Daniel J. Shipp, is an American educator and President of Maryville University. Prior to Maryville, he served as president at Pittsburg State University from June 2022 until May 2024. Shipp served in multiple roles between the University of Nebraska Medical Center and University of Nebraska Omaha for the previous ten years. On February 18th, 2025, Shipp was announced as the 11th President of Maryville University, effective June 2025.

== Biography ==
=== Education ===
Shipp attended the University of Nebraska–Lincoln, where he graduated with a bachelor of arts in education. Shipp then went on to receive his master of arts in education degree in 1993 from the University of Nebraska Omaha and his educational doctorate from the University of the Pacific.

=== Early career ===
After graduating with his master's in 1993, Shipp served three years as the campus recreation services assistant director for UNO, before serving ten years at the University of Missouri as its senior associate director for recreation services from 1996 to 2006. While at Missouri, Shipp helped raise $50 million for a new recreation complex. In 2006, Shipp left Missouri for the University of the Pacific, where he served as associate vice chancellor for student life. There was the force behind a $40 million university center.

=== University of Nebraska system ===
In 2012, Shipp returned to UNO to serve as vice chancellor of student affairs. He served in that capacity for eight years where he helped transform student success at the university by expanding enrollment numbers and graduation rates, as well as fundraising $200 million plus for campus improvements. Shipp also was the lead executive at the university to guide the campus through the COVID-19 pandemic.
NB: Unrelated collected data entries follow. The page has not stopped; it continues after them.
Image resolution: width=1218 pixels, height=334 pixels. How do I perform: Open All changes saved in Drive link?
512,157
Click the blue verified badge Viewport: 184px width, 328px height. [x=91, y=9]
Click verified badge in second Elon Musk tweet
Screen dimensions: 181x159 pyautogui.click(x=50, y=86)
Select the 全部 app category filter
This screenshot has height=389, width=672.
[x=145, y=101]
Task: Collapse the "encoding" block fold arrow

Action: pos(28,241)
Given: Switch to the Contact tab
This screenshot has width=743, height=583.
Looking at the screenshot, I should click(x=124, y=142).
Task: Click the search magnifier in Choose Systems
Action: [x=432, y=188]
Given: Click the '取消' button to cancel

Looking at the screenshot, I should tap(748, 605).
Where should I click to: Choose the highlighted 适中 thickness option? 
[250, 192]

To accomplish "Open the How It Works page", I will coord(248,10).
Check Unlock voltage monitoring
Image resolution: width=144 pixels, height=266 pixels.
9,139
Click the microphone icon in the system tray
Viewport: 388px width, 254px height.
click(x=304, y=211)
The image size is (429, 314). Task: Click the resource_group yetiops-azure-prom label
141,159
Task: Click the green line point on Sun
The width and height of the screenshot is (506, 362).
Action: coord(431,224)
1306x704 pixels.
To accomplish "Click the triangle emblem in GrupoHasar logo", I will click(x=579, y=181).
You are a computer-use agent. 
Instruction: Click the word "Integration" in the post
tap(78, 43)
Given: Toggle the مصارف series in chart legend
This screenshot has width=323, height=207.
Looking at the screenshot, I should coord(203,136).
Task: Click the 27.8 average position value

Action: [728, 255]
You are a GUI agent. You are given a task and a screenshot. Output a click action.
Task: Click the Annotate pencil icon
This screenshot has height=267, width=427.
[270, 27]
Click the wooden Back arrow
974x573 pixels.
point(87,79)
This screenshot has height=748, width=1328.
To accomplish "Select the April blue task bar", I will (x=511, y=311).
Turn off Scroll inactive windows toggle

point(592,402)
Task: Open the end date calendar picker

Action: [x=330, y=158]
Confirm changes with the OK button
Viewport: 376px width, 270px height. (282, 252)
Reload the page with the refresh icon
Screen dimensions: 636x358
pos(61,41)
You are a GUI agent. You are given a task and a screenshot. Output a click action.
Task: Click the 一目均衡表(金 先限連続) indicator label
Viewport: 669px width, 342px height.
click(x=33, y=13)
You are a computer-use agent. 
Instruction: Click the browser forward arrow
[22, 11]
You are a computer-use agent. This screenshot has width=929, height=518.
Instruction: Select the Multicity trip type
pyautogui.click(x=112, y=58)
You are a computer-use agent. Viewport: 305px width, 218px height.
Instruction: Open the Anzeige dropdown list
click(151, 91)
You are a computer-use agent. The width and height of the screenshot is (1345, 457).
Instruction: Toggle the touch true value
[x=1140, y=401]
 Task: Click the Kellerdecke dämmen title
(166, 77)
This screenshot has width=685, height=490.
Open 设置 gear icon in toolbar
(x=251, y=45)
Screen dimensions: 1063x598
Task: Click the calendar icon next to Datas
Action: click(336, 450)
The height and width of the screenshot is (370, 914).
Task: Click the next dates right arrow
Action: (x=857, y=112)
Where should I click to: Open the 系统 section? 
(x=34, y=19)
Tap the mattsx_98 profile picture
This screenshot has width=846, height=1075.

On November 1, 2021, Shipp was named vice chancellor for strategic initiatives at the University of Nebraska Medical Center.

=== Pittsburg State University ===
On April 8, 2022, the Kansas Board of Regents announced Shipp as the 10th president of Pittsburg State University. He began on June 6, 2022. At Pitt State, Shipp introduced the automatic awarding of Associate of Arts degrees as students earn them, making Pitt State the first institution in Kansas to do so. Under his leadership, the university created and operationalized a new strategic plan, launched a new Student Success Center to improve student retention and graduation, secured a $10 million investment from Crossland to enhance programs within the College of Technology, and introduced the Great Gorilla Scholarship Program to reduce financial barriers for students. In addition to his role as president, Shipp served as interim dean of the Crossland College of Technology.

Through $50 million in public and private partnerships, Shipp led the reimagining of the Kelce College of Business in downtown Pittsburg. Construction began in fall 2024 and the new school will open in 2026. The project also includes repurposing the historic Besse Hotel to accommodate housing for students and a new home for the university's Center for Reading.

=== Maryville University of St. Louis ===
On February 18, 2025, Dan Shipp was announced to accept the position of University President at Maryville University. He began his new position in June 2025. Dr. Shipp was selected to succeed Dr. Mark Lombardi, who retired at the end of the academic year after 18 years. Dan is Maryville University's 11th President.